(Excerpts from a dataset)
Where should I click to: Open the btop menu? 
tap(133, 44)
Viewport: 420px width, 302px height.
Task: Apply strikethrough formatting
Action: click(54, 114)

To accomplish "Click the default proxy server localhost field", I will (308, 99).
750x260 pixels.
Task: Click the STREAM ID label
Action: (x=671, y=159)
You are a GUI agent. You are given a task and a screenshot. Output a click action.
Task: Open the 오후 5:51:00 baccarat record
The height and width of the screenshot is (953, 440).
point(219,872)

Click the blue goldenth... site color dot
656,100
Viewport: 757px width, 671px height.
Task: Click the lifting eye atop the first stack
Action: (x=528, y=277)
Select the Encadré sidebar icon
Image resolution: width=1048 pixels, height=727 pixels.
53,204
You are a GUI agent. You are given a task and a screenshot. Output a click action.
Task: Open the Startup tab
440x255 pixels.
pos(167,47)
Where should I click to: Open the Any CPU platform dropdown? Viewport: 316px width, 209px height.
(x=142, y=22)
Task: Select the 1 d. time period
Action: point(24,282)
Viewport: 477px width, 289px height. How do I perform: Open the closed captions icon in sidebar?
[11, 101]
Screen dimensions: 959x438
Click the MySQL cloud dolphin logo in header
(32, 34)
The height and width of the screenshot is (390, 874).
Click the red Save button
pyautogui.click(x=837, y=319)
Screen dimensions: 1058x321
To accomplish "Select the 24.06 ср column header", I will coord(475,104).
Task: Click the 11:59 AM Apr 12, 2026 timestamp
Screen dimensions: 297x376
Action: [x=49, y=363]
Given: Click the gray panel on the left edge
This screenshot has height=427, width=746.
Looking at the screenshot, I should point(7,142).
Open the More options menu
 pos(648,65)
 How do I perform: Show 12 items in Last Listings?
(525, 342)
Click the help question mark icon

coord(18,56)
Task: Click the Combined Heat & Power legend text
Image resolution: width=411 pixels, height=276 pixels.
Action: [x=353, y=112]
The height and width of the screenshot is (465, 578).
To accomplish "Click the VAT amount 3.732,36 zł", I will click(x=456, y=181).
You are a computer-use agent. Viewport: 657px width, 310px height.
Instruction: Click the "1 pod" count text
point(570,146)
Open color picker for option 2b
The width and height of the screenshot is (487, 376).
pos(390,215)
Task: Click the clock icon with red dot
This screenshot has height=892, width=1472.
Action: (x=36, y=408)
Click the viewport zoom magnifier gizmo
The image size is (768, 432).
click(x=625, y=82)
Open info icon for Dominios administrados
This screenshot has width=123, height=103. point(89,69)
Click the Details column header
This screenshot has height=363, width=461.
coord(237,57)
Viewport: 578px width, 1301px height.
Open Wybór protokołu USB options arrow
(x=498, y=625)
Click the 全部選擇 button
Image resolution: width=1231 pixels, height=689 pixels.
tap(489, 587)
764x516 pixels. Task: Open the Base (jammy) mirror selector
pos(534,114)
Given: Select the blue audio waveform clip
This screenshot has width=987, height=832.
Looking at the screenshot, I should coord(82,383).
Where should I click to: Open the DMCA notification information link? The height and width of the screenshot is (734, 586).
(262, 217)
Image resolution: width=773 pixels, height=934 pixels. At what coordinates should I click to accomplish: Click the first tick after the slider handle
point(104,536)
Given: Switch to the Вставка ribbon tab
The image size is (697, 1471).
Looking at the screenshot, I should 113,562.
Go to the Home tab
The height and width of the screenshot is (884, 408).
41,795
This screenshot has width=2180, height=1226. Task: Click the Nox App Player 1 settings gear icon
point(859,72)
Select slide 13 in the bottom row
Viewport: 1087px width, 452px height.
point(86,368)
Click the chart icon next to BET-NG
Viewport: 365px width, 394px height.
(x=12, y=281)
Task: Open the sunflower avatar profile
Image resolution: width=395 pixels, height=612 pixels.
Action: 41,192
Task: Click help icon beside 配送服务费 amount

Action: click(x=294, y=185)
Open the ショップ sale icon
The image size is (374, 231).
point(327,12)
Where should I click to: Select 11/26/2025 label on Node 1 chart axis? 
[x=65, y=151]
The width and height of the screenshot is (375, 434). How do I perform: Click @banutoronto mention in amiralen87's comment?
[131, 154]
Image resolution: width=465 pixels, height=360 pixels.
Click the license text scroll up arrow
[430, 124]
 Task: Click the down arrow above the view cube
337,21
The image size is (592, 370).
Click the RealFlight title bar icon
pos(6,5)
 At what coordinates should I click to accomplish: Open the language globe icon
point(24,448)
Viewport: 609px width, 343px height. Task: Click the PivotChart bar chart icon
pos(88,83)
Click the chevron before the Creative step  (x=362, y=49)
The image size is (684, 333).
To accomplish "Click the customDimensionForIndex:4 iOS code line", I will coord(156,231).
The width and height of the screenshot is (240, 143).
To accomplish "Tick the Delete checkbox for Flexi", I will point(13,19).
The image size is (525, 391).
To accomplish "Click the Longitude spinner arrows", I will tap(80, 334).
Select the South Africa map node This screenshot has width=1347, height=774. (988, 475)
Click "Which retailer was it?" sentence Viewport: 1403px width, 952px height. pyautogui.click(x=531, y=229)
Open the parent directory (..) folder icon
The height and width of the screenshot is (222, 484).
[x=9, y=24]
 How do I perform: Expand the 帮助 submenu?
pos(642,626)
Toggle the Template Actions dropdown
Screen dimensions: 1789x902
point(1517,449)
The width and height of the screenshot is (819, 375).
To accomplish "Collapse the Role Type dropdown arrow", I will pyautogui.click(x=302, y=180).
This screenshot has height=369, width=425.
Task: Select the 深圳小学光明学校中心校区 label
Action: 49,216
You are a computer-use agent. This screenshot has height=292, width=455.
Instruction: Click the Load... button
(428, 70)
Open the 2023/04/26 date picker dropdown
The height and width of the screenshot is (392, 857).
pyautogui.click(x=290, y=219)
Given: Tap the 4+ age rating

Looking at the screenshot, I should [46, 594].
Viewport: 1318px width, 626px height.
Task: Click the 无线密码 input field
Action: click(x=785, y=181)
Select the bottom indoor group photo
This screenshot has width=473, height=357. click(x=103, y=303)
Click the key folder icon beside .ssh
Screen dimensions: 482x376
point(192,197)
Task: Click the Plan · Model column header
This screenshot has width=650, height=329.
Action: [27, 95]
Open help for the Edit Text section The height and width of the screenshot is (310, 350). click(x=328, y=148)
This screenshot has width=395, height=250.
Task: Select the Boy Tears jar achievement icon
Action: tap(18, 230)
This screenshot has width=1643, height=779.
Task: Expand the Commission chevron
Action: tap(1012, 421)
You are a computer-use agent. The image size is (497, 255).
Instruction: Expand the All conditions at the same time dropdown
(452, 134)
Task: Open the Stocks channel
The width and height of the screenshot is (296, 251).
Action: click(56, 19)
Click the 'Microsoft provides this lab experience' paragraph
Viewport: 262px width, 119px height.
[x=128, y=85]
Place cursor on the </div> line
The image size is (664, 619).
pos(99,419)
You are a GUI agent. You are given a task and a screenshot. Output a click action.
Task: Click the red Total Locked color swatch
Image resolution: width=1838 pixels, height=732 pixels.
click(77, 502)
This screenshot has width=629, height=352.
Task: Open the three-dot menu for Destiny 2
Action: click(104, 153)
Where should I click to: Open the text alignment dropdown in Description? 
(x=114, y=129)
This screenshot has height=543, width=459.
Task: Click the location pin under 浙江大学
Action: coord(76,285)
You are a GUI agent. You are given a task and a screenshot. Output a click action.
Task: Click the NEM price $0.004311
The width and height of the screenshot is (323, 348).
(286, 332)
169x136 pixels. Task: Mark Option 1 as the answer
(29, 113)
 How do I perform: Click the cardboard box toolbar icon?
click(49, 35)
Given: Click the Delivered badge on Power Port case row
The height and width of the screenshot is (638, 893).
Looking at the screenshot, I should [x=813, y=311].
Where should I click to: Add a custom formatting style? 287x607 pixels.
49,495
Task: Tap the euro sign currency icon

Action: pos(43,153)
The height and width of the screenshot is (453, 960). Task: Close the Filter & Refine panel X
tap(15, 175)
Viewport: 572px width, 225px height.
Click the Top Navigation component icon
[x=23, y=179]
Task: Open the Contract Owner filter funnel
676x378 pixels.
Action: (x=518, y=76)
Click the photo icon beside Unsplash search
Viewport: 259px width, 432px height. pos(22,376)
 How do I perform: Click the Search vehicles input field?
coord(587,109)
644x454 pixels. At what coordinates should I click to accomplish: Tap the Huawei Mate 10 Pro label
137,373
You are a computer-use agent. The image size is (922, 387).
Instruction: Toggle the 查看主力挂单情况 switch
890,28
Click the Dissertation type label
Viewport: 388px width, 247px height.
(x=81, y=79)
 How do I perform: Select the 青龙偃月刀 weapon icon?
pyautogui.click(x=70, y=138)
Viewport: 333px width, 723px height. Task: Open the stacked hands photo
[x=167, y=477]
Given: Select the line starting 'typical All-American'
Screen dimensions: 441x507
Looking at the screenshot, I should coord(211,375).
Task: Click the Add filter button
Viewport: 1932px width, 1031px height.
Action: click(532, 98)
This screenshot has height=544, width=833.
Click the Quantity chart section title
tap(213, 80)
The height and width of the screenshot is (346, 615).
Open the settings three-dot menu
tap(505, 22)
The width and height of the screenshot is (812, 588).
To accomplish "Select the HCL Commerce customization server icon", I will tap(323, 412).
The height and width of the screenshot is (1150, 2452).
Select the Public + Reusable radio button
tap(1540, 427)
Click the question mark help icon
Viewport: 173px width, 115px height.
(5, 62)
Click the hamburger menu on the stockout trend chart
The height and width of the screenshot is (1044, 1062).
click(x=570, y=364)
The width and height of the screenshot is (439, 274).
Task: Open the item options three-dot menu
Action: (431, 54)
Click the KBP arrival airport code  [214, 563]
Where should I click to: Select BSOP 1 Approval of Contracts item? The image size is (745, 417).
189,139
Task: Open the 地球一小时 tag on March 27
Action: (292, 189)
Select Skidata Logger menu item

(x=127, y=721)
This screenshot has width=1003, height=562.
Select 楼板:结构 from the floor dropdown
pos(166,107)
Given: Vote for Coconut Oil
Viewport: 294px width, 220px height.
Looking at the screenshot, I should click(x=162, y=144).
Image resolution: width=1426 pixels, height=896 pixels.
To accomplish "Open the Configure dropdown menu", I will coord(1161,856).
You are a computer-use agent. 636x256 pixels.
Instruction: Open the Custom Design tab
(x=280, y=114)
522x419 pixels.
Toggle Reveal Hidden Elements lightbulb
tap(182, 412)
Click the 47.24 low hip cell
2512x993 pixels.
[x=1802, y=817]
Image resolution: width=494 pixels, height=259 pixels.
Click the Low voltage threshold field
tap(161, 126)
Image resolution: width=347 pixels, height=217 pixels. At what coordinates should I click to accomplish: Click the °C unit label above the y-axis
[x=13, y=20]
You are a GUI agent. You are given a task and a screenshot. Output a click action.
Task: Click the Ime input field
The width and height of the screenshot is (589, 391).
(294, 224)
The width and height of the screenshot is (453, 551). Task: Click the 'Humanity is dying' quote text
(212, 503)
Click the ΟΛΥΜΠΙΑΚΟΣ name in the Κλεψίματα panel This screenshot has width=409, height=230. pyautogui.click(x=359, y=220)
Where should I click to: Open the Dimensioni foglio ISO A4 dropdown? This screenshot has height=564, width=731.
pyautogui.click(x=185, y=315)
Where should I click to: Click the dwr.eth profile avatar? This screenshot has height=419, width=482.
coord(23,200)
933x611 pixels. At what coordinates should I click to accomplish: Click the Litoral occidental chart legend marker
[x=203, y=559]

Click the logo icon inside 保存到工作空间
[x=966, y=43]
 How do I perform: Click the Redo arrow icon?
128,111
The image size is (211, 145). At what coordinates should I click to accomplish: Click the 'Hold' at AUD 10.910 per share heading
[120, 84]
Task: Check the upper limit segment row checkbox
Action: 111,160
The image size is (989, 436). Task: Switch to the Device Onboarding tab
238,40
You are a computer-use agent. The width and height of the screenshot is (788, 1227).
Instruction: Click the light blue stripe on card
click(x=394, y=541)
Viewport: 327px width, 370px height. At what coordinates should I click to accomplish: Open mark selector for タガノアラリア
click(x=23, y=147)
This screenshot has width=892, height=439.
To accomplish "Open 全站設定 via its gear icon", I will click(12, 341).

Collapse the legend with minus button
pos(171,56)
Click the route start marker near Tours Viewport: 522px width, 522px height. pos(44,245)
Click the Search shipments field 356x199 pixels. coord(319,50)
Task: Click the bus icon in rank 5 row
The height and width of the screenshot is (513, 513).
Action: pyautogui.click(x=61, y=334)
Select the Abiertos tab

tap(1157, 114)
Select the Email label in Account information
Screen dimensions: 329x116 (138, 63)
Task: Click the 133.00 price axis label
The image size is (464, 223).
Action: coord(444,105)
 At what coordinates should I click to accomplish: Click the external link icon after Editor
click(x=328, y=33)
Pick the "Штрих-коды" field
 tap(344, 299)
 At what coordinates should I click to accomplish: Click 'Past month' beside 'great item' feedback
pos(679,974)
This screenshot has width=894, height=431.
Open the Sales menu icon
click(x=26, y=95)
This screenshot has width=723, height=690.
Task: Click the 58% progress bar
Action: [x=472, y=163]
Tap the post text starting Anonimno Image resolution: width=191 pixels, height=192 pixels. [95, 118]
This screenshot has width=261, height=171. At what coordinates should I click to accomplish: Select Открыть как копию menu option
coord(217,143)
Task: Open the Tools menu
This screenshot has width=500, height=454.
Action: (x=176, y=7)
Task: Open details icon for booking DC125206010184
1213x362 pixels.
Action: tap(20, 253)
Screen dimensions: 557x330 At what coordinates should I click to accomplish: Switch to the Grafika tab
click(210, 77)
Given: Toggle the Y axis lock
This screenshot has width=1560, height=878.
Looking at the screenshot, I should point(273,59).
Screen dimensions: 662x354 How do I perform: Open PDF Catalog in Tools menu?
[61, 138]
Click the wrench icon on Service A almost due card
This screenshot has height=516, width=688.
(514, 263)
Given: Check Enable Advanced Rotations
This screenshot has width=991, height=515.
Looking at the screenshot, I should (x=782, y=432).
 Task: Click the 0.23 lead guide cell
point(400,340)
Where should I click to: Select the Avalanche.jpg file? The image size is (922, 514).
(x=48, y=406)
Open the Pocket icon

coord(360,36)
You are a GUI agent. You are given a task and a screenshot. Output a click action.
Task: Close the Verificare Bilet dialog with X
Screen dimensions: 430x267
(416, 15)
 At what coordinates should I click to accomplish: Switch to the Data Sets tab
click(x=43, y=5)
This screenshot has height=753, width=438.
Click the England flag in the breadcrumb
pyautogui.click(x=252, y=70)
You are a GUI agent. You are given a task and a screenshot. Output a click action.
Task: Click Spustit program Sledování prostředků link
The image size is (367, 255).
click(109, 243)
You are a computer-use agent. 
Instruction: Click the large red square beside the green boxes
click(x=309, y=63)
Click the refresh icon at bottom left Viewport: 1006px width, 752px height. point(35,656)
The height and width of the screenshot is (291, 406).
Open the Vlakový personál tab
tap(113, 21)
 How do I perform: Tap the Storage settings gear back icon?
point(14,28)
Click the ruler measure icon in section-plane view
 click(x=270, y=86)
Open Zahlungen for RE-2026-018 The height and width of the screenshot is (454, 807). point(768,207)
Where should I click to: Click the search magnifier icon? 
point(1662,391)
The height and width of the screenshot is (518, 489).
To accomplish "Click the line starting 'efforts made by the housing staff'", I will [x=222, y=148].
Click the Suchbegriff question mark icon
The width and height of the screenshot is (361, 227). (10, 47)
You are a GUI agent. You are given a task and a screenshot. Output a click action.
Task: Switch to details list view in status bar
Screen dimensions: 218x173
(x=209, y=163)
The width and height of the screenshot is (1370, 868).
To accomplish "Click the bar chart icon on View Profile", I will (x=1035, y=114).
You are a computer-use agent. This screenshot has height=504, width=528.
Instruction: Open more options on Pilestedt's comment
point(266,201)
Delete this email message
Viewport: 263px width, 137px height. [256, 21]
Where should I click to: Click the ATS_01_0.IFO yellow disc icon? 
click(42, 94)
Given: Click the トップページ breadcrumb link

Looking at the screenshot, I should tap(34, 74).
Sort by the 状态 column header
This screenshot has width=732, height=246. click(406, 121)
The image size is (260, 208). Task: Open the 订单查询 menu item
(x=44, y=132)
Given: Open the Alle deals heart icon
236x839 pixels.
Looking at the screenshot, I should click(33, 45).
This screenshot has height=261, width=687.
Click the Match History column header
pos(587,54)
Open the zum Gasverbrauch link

TASK ITEM: If a line falls between the first line of the records and the line containing "Screen dimensions: 1058x321", inclusive, repeat it exactly; leave out all others.

TASK OUTPUT:
Where should I click to: Open the btop menu? 
tap(133, 44)
Viewport: 420px width, 302px height.
Task: Apply strikethrough formatting
Action: click(54, 114)

To accomplish "Click the default proxy server localhost field", I will (308, 99).
750x260 pixels.
Task: Click the STREAM ID label
Action: (x=671, y=159)
You are a GUI agent. You are given a task and a screenshot. Output a click action.
Task: Open the 오후 5:51:00 baccarat record
The height and width of the screenshot is (953, 440).
point(219,872)

Click the blue goldenth... site color dot
656,100
Viewport: 757px width, 671px height.
Task: Click the lifting eye atop the first stack
Action: (x=528, y=277)
Select the Encadré sidebar icon
Image resolution: width=1048 pixels, height=727 pixels.
53,204
You are a GUI agent. You are given a task and a screenshot. Output a click action.
Task: Open the Startup tab
440x255 pixels.
pos(167,47)
Where should I click to: Open the Any CPU platform dropdown? Viewport: 316px width, 209px height.
(x=142, y=22)
Task: Select the 1 d. time period
Action: point(24,282)
Viewport: 477px width, 289px height. How do I perform: Open the closed captions icon in sidebar?
[11, 101]
Screen dimensions: 959x438
Click the MySQL cloud dolphin logo in header
(32, 34)
The height and width of the screenshot is (390, 874).
Click the red Save button
pyautogui.click(x=837, y=319)
Screen dimensions: 1058x321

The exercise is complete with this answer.